**** Records to use

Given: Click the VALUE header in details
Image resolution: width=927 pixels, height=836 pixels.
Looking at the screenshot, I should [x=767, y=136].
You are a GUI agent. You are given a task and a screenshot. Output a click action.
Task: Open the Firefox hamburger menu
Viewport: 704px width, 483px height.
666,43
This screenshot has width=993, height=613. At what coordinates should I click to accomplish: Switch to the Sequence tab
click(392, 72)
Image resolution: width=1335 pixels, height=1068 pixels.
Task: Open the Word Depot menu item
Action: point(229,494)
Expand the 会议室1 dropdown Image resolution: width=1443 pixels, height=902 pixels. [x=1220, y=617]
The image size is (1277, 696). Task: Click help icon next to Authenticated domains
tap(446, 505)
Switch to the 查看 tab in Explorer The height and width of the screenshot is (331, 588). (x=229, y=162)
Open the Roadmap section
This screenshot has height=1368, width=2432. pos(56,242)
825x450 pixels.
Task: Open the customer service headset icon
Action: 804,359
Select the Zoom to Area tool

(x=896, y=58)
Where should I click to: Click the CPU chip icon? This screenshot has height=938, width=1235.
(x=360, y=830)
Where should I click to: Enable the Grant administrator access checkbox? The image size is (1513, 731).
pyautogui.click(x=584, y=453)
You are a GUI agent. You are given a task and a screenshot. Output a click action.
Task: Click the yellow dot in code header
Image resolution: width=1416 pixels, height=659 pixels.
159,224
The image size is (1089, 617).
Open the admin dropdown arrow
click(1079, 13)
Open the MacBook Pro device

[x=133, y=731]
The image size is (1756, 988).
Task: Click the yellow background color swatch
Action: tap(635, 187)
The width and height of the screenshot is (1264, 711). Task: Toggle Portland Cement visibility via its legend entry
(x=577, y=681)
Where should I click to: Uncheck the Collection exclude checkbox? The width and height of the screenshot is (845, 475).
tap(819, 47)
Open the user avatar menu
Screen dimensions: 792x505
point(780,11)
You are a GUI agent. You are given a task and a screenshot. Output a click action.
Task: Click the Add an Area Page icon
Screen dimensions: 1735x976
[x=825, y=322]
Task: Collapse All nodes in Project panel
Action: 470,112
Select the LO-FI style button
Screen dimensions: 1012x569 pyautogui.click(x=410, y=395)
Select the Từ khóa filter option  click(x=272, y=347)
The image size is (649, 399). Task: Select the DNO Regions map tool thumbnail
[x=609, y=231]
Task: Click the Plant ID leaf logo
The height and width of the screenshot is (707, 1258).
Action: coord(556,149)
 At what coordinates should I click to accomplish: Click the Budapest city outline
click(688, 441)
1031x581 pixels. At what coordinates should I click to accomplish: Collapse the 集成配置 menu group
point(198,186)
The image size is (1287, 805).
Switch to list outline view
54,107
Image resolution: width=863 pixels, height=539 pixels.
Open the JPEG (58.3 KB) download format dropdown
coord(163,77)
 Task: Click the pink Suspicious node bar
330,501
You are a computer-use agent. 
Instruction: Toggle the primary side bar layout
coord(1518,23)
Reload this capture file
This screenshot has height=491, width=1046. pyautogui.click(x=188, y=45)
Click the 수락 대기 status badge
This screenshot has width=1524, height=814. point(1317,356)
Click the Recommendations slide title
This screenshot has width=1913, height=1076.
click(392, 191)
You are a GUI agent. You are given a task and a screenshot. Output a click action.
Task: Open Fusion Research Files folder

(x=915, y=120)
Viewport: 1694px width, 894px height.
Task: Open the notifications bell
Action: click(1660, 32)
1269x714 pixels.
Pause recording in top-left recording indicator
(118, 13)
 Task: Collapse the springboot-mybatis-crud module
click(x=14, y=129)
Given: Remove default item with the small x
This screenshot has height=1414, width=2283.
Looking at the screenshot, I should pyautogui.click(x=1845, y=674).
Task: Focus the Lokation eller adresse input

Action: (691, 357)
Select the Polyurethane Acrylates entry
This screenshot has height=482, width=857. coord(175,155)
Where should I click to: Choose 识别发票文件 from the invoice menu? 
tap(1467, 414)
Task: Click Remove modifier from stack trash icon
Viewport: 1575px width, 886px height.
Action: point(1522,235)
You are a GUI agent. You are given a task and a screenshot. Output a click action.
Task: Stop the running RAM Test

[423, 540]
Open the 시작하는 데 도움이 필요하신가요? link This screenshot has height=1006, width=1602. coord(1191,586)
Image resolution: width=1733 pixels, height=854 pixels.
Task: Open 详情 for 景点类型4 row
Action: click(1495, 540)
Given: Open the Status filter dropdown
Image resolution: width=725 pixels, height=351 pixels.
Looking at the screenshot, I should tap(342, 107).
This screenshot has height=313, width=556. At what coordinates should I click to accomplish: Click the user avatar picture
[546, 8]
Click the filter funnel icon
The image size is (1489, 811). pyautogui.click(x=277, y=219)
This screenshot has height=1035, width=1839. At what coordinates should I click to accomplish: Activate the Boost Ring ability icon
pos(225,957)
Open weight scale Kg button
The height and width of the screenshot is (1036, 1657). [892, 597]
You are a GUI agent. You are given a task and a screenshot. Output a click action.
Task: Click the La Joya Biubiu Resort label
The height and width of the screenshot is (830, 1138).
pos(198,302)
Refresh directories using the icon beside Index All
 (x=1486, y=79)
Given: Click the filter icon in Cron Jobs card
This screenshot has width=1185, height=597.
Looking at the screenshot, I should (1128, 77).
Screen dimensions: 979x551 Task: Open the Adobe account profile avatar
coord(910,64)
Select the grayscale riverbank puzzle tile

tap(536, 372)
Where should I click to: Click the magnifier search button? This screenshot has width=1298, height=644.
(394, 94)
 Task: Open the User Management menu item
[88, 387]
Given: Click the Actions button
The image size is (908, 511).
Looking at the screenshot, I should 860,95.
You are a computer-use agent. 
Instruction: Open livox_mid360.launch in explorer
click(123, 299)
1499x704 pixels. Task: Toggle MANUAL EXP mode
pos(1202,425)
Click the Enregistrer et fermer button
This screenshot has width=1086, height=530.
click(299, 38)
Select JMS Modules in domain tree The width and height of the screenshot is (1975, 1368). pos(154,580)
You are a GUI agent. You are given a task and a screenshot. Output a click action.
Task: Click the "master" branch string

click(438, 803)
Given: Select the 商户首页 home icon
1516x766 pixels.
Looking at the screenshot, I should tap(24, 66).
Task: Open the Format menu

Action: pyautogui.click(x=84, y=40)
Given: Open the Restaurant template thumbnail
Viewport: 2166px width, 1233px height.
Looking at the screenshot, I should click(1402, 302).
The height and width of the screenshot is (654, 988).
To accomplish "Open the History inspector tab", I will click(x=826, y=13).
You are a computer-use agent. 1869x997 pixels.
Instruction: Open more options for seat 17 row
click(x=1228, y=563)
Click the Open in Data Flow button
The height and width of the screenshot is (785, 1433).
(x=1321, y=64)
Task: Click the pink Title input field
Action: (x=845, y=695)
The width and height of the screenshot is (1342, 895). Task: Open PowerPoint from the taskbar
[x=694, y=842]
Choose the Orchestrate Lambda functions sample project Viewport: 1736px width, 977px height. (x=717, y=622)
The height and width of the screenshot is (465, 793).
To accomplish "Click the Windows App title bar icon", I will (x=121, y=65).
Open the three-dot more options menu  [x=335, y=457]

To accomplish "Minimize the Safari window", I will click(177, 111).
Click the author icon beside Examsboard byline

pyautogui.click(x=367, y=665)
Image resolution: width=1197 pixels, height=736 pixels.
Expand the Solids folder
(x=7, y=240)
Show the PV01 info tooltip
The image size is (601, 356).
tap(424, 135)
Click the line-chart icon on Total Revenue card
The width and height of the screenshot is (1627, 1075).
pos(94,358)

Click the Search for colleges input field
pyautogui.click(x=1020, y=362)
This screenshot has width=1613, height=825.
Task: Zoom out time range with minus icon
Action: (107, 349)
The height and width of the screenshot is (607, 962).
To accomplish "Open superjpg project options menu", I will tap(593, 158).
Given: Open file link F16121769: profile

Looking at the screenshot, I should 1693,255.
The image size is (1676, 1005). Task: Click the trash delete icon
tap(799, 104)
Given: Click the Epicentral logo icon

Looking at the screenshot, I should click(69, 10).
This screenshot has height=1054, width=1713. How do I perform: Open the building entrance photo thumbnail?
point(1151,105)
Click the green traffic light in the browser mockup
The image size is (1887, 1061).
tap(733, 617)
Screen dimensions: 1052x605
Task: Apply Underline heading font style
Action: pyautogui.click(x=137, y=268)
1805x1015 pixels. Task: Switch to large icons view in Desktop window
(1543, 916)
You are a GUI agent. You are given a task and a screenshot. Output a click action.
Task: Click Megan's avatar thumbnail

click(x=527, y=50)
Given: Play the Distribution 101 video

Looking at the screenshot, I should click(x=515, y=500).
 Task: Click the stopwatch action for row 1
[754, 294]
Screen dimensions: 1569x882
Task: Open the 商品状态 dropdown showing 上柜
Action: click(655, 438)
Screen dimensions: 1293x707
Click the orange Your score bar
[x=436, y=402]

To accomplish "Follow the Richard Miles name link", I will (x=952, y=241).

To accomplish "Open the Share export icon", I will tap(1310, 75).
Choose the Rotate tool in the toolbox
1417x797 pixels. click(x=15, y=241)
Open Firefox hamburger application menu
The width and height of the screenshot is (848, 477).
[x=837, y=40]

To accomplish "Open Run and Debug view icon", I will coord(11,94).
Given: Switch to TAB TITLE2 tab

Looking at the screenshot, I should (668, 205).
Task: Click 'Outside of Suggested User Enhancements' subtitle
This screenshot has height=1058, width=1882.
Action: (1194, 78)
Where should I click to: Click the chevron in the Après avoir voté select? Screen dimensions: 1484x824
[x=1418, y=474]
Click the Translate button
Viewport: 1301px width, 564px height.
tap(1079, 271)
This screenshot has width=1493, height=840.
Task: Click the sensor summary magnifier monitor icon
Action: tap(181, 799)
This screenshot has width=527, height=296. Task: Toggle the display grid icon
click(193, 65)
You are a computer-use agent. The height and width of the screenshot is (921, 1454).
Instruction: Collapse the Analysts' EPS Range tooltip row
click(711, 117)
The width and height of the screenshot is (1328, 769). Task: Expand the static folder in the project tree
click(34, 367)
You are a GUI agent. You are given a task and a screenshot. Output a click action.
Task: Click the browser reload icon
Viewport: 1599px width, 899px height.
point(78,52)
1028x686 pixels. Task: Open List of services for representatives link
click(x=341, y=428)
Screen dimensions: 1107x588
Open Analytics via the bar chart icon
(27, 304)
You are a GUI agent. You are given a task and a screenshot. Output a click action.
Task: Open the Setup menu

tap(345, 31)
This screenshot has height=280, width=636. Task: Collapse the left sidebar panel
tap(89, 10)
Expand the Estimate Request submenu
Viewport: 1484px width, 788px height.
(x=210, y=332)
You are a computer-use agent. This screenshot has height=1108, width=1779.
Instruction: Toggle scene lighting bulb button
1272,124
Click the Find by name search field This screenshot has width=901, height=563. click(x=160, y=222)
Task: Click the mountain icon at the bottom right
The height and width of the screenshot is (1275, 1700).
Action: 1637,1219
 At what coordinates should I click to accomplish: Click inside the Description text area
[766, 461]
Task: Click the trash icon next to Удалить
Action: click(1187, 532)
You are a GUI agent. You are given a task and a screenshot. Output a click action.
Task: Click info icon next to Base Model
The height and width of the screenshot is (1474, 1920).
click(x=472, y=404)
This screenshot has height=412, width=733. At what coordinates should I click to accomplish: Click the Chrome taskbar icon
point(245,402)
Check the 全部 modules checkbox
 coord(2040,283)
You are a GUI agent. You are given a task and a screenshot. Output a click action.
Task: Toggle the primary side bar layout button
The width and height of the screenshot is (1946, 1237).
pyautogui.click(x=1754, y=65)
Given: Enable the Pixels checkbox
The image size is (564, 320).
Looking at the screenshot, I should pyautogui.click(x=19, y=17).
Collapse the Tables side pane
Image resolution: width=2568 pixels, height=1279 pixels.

********

Using only the entries above, output the line with "You are a computer-use agent. 1869x997", the line with "The height and width of the screenshot is (607, 962).", and all lines between them, exactly as they stand.

You are a computer-use agent. 1869x997 pixels.
Instruction: Open more options for seat 17 row
click(x=1228, y=563)
Click the Open in Data Flow button
The height and width of the screenshot is (785, 1433).
(x=1321, y=64)
Task: Click the pink Title input field
Action: (x=845, y=695)
The width and height of the screenshot is (1342, 895). Task: Open PowerPoint from the taskbar
[x=694, y=842]
Choose the Orchestrate Lambda functions sample project Viewport: 1736px width, 977px height. (x=717, y=622)
The height and width of the screenshot is (465, 793).
To accomplish "Click the Windows App title bar icon", I will (x=121, y=65).
Open the three-dot more options menu  [x=335, y=457]

To accomplish "Minimize the Safari window", I will click(177, 111).
Click the author icon beside Examsboard byline

pyautogui.click(x=367, y=665)
Image resolution: width=1197 pixels, height=736 pixels.
Expand the Solids folder
(x=7, y=240)
Show the PV01 info tooltip
The image size is (601, 356).
tap(424, 135)
Click the line-chart icon on Total Revenue card
The width and height of the screenshot is (1627, 1075).
pos(94,358)

Click the Search for colleges input field
pyautogui.click(x=1020, y=362)
This screenshot has width=1613, height=825.
Task: Zoom out time range with minus icon
Action: (107, 349)
The height and width of the screenshot is (607, 962).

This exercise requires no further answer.